4.3.3 Provision of Reagents. Each party will supply the other, at
no charge, with any of its proprietary reagents reasonably necessary for the
conduct of the R&D Program. Such reagents shall be used by the recipient solely
in the performance of the R&D Program, and neither party shall transfer any such
reagents received hereunder to any third party without the prior written consent
of the providing party; provided, however, that GENOVO may supply such reagents
received from AGT to [*] pursuant to the terms of a Material Transfer Agreement
to be entered into between AGT [*].
4.4 RESEARCH PHASE FUNDING. Each party shall bear its own costs and expenses
incurred in the performance of the Research Phase of the R&D Program, except as
otherwise mutually agreed in writing between the parties hereto.

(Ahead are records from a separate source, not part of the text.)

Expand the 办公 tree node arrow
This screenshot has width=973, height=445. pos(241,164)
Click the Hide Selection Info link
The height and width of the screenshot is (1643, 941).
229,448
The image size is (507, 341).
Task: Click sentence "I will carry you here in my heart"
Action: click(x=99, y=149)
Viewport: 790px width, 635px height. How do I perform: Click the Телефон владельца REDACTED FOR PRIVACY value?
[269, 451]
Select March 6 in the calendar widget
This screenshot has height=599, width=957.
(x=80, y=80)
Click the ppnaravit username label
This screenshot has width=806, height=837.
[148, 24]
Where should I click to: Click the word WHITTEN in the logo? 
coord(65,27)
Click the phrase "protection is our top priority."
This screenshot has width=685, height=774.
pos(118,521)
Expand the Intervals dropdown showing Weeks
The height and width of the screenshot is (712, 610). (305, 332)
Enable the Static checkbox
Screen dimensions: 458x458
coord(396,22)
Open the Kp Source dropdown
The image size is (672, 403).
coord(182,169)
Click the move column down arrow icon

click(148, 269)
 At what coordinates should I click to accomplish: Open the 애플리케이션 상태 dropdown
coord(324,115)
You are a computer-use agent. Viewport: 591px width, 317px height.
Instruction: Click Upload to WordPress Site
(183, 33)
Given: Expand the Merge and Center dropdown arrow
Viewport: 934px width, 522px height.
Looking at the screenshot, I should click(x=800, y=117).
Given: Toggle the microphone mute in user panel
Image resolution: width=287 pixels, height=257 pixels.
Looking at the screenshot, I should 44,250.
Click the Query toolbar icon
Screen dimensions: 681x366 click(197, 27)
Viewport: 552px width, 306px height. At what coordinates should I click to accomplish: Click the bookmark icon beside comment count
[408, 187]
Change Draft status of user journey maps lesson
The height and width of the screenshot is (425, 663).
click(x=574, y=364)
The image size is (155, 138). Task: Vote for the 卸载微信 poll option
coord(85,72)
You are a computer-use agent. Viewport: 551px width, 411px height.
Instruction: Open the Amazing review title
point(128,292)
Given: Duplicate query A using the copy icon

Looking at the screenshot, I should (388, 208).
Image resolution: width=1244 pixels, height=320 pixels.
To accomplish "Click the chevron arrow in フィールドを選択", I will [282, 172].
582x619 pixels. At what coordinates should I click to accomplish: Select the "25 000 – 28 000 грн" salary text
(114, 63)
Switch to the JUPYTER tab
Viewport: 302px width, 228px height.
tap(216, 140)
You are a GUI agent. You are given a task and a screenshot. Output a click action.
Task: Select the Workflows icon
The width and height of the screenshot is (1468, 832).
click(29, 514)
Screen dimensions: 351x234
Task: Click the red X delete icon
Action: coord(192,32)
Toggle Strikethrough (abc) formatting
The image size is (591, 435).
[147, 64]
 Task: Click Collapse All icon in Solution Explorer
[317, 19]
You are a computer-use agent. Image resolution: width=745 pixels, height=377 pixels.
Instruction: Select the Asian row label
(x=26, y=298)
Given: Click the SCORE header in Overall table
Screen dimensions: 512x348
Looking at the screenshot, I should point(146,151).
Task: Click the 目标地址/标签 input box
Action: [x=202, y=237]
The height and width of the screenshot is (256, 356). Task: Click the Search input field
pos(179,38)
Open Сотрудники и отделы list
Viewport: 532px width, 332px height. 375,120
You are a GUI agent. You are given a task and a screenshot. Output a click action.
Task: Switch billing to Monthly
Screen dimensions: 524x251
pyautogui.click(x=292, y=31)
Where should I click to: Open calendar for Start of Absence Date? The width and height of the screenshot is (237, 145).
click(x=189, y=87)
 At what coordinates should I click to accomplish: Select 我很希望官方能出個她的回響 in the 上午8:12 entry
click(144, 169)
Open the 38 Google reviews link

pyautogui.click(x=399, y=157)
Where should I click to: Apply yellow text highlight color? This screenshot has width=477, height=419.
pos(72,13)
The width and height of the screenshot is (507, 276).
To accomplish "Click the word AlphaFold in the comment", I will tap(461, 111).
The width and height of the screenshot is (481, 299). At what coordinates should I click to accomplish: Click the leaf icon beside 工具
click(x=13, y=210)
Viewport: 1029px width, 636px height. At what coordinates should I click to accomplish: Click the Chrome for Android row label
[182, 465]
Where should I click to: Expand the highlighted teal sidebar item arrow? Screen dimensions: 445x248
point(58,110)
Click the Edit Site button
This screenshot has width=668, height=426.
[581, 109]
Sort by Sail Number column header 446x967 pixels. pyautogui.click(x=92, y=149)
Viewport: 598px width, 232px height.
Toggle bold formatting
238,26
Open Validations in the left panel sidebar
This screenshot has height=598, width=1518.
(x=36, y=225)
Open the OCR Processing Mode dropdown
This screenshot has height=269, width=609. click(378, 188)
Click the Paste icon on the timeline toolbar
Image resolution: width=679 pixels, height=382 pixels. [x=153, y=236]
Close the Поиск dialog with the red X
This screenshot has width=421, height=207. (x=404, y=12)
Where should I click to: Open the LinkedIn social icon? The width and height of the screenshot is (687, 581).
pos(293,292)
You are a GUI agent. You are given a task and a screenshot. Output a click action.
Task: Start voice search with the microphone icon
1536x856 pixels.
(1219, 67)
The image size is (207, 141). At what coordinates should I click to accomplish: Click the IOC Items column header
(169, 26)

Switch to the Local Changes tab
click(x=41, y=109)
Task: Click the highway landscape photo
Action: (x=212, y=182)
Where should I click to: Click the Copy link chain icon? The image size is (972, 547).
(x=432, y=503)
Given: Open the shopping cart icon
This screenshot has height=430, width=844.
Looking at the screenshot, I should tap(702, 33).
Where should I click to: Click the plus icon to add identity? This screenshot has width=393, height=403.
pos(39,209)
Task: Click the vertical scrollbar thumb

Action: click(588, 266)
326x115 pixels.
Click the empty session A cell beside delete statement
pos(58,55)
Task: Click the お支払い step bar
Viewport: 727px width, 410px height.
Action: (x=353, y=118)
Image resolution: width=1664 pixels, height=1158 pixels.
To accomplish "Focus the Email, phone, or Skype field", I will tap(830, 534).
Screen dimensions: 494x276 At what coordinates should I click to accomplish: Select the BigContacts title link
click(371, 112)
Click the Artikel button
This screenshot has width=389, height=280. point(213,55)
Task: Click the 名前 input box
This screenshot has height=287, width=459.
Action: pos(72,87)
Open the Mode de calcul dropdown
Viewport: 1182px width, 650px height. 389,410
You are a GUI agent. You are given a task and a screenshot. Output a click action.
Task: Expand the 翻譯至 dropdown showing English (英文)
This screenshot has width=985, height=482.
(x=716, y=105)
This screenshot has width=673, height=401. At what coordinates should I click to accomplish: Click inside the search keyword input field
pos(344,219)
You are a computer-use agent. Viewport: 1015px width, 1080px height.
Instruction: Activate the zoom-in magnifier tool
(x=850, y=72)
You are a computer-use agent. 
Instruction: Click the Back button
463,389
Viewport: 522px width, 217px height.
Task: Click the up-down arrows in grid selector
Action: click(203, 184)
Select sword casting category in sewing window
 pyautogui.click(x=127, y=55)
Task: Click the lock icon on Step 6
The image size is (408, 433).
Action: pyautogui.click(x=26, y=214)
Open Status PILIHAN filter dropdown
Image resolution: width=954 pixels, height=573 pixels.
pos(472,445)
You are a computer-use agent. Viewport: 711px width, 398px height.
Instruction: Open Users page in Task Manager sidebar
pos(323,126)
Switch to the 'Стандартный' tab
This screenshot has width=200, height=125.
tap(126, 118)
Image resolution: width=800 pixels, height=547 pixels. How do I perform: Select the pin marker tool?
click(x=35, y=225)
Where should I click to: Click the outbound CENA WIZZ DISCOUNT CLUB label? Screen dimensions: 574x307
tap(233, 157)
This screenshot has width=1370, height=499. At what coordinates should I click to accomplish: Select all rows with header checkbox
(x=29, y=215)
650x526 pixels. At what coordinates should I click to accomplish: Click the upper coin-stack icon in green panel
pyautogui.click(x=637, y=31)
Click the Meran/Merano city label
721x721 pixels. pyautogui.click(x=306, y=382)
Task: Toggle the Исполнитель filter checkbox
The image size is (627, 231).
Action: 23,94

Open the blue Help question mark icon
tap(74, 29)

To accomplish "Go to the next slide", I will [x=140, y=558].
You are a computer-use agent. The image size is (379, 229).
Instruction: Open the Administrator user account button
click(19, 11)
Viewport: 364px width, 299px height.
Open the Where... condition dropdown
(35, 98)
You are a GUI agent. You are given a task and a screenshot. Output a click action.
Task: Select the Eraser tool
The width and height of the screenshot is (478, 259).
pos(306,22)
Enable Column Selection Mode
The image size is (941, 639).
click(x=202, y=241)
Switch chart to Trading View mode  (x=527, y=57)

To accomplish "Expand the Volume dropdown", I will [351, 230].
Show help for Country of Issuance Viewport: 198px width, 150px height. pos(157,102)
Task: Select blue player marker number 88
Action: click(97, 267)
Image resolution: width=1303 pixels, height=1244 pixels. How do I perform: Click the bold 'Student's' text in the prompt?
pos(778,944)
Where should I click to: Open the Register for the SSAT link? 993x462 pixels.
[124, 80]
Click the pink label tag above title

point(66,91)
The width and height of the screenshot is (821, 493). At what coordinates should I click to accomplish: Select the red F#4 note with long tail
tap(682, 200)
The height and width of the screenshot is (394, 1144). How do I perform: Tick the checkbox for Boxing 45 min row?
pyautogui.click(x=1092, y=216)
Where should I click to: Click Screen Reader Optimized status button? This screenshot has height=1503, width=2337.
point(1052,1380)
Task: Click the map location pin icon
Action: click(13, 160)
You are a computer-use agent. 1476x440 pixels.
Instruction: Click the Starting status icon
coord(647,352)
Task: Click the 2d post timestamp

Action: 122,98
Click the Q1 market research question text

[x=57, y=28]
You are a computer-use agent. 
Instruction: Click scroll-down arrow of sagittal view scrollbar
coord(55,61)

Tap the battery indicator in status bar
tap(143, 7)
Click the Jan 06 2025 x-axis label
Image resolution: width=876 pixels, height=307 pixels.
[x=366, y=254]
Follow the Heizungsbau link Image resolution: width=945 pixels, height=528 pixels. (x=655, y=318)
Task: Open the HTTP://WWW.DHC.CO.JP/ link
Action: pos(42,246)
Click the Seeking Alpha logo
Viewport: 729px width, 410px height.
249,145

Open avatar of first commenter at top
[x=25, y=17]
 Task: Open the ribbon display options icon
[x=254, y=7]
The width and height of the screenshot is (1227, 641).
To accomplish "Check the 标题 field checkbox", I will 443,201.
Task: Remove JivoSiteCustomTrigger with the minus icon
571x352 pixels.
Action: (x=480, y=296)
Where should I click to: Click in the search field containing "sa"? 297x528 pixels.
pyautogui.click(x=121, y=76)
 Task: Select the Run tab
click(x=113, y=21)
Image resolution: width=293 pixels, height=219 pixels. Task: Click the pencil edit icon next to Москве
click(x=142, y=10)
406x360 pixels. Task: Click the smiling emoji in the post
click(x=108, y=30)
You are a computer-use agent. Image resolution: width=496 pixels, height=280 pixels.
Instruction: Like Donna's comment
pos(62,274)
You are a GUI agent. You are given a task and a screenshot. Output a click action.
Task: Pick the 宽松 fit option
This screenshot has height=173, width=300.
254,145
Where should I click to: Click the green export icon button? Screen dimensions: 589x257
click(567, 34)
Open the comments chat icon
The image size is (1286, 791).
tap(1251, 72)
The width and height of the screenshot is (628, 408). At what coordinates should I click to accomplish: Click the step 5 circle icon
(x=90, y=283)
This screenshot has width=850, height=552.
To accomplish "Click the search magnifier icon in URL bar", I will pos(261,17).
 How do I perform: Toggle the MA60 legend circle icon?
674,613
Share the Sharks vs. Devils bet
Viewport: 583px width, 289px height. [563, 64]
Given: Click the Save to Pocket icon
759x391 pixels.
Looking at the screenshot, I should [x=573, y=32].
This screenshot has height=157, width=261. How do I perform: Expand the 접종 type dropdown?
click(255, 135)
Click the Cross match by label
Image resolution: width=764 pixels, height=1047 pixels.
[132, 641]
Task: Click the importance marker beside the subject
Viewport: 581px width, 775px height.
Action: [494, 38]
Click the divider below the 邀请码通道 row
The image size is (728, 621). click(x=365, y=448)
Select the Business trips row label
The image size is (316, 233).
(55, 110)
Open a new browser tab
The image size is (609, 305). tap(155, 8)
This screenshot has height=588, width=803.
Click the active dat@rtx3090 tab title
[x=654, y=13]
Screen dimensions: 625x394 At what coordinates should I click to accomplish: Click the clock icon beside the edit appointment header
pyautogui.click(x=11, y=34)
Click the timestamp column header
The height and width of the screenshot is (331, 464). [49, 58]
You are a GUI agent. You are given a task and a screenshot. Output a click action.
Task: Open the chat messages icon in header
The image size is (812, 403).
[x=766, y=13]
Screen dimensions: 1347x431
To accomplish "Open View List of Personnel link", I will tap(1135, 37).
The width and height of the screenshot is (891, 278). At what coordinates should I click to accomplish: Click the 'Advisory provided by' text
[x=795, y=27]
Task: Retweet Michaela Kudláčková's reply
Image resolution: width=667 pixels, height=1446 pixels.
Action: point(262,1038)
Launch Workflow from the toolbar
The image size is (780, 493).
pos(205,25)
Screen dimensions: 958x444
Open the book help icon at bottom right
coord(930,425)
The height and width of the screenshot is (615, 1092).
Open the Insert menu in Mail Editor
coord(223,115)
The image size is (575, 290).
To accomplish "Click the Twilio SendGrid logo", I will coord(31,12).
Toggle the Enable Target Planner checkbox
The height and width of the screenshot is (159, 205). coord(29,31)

4.5 DEVELOPMENT PHASE FUNDING. There shall be established for each of AGT and
GENOVO a "Development Reimbursement Account" for each Development Project
approved by the Management Committee. Development Projects are to be pursued
without funding from any independent third party as provided in Section 8.1.2
hereof. All costs to be charged to and recorded in such accounts will be so
charged and recorded in accordance with the provisions of this Section 4.5. The
parties shall share equally all charges made to the parties' Development
Reimbursement Accounts as set forth below unless otherwise provided in any
Agreement entered into pursuant to Section 8.1.2 hereof.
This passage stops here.